The Center for Genomic and Phenomic Studies in Autism involves the University of Southern California (USC), Autism Genetic Resource Exchange (AGRE), MIND Institute/University of California (UC) – Davis, University of Michigan, Childrens Hospital Los Angeles (CHLA), and E.K. Shriver Center/University of Massachusetts Medical School.
The Center brings together a distinguished multidisciplinary team of investigators with considerable expertise in the genomics and phenomics of autism in multiplex pedigrees, including nationwide family ascertainment and screening, high throughput diagnostics, state-of-the-art clinical evaluation and structural interviewing, cognitive and behavioral evaluations, 3D craniofacial morphology, cytogenetics, DNA microarrays, immunology, structural brain imaging, electrophysiology, and environmental risk assessment.
Our research team has considerable experience in coordinating and widely distributing to the scientific community phenomic and genomic information in autism. We have identified over 1,400 pedigrees with two or more affected children, for which comprehensive clinical data, DNA and cell lines are currently distributed through AGRE and the NIMH Human Genetics Initiative.

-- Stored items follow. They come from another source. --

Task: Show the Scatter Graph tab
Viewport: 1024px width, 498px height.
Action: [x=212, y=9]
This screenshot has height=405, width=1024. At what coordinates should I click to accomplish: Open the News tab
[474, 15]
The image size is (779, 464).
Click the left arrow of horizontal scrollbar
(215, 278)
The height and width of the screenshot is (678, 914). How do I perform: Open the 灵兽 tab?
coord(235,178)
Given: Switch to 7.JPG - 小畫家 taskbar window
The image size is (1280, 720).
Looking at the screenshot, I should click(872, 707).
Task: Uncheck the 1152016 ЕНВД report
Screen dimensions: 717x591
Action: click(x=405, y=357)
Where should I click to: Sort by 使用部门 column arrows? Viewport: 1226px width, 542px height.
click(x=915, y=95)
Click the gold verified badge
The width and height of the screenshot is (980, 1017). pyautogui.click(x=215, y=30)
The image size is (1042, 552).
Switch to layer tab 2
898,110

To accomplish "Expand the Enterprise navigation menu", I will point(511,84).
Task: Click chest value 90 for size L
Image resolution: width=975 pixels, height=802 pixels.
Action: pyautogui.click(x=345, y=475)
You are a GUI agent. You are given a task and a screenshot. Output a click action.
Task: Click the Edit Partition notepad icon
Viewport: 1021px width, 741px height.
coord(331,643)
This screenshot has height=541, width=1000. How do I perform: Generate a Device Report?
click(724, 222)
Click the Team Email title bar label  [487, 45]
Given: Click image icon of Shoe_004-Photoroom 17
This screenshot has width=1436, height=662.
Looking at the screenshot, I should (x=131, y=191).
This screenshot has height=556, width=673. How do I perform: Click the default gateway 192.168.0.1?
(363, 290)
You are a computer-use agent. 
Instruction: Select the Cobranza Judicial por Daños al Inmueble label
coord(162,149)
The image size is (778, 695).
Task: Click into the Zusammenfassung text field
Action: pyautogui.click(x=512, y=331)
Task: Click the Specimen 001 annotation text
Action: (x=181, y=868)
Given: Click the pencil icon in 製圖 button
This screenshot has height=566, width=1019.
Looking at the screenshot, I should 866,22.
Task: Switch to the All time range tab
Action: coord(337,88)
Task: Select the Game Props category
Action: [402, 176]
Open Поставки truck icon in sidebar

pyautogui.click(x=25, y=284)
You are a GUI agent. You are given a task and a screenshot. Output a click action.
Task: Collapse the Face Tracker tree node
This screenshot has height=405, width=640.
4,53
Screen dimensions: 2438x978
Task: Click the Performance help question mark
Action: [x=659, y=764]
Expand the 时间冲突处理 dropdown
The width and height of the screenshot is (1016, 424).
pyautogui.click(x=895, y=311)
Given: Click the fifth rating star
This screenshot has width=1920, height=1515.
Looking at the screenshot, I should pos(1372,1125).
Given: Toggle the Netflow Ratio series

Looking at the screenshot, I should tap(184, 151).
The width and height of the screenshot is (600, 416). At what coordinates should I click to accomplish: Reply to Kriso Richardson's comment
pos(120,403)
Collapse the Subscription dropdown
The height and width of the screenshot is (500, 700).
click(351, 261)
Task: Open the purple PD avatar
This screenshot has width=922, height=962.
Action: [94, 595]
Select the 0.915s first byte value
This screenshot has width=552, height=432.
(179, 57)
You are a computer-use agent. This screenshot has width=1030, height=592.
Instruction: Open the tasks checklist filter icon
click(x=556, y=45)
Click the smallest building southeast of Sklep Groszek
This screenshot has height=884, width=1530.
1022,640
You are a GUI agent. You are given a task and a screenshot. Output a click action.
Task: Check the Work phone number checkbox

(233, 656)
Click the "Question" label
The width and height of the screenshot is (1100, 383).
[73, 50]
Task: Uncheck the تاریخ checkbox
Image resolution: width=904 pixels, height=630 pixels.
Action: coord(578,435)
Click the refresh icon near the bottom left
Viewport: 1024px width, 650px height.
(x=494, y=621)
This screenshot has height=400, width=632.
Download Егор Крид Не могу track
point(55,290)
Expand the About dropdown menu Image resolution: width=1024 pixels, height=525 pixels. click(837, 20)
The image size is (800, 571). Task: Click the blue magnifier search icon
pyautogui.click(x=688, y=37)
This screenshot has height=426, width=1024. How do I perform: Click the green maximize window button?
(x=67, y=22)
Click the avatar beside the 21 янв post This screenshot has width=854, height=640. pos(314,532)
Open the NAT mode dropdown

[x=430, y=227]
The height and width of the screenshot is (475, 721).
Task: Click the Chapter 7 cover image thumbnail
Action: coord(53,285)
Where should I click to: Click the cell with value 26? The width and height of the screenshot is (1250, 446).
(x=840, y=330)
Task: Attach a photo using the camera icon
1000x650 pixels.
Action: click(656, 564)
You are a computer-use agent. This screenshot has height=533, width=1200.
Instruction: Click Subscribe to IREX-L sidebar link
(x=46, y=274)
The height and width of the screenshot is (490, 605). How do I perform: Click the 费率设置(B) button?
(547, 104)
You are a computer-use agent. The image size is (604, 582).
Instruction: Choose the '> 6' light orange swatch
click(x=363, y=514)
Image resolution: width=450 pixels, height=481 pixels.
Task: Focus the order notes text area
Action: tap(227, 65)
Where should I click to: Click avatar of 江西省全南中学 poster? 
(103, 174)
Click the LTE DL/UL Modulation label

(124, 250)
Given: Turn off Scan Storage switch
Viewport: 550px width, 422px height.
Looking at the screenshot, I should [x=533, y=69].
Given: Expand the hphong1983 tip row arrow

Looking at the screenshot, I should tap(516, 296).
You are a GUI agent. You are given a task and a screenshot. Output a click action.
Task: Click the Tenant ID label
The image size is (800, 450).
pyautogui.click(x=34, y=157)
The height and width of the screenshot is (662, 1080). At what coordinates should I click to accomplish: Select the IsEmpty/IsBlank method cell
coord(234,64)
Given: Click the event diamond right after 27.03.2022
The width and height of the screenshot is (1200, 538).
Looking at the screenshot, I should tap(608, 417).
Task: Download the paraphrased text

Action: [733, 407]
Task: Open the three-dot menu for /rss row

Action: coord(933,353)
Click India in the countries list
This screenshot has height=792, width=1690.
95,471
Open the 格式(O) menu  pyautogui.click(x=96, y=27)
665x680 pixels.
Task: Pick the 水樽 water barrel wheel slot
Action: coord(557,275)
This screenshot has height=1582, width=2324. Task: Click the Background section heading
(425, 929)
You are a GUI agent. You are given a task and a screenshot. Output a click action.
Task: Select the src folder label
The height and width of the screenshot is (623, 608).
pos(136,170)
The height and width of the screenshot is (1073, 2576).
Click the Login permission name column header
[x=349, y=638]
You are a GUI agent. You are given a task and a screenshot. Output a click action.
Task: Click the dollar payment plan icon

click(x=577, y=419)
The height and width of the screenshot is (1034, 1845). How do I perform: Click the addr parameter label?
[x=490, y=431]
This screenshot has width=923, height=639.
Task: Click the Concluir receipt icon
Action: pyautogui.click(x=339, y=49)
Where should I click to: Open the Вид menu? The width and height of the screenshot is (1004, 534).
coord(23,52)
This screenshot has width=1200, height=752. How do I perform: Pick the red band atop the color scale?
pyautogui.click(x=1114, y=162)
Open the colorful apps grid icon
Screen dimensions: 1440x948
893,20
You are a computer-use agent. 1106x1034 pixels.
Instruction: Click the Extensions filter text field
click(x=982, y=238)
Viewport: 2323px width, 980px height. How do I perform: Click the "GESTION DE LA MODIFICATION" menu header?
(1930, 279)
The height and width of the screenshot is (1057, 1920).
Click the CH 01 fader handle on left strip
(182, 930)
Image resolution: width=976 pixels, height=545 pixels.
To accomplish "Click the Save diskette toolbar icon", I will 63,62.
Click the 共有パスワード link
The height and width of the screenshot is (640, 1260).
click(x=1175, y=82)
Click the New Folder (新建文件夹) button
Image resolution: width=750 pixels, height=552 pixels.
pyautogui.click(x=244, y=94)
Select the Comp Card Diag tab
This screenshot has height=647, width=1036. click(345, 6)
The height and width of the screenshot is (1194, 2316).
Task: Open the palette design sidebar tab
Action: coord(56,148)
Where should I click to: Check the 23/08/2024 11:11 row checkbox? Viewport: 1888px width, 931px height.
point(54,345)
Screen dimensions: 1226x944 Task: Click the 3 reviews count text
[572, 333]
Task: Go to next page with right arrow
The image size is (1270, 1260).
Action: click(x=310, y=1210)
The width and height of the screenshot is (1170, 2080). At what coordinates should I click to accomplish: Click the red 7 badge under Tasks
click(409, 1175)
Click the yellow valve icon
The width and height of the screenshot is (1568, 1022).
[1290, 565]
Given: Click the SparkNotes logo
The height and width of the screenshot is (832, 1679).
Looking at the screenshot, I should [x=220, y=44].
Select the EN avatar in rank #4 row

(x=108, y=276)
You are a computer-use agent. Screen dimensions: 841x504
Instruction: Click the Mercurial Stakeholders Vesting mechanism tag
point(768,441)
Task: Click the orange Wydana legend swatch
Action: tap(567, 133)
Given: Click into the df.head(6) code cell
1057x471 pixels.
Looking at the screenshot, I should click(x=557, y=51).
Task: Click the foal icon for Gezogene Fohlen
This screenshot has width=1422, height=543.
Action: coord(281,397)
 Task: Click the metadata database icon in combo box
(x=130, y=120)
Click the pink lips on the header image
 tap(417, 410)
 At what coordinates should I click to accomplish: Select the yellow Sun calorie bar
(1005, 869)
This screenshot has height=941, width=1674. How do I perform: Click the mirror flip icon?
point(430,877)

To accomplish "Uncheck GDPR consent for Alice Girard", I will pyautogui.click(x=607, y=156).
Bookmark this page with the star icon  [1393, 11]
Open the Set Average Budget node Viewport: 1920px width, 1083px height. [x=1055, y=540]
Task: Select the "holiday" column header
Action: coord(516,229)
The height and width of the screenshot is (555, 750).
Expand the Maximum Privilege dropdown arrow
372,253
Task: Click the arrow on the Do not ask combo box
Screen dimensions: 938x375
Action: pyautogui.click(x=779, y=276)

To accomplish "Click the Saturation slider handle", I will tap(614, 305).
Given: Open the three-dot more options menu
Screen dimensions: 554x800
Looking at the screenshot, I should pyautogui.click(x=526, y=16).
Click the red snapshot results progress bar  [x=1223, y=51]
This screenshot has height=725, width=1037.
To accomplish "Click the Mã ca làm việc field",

The Center utilizes a nationwide ascertainment strategy with a demonstrated record of success and collects state-of-the-art high-throughput phenotypic information and blood from a new ethnically diverse sample of 1,500 multiplex autism pedigrees that are shared with the National Database for Autism Research (NDAR) and the NIMH Human Genetics Initiative. High-throughput phenomics conducted on affected children include state-of-the-art clinical instrumentation and structural interviews to assess behavioral, social, cognitive/intellectual, language/communicative and adaptive functioning. Cytogenetic and baseline environmental risk assessments are also made. Pilot studies in a subset of 625 autistic children in California are conducted to identify robust endophenotypes using state-of-the-art technologies for 3D craniofacial morphology, structural brain imaging, DNA microarrays, immunological assays, auditory evoked potentials and other psychophysiological measures, and air quality assessments.
The ultimate goal of our Center is to facilitate genetic and environmental studies on autism, thereby improving diagnosis, accelerating our understanding of its etiology and pathophysiology, and facilitating discovery of new therapeutics.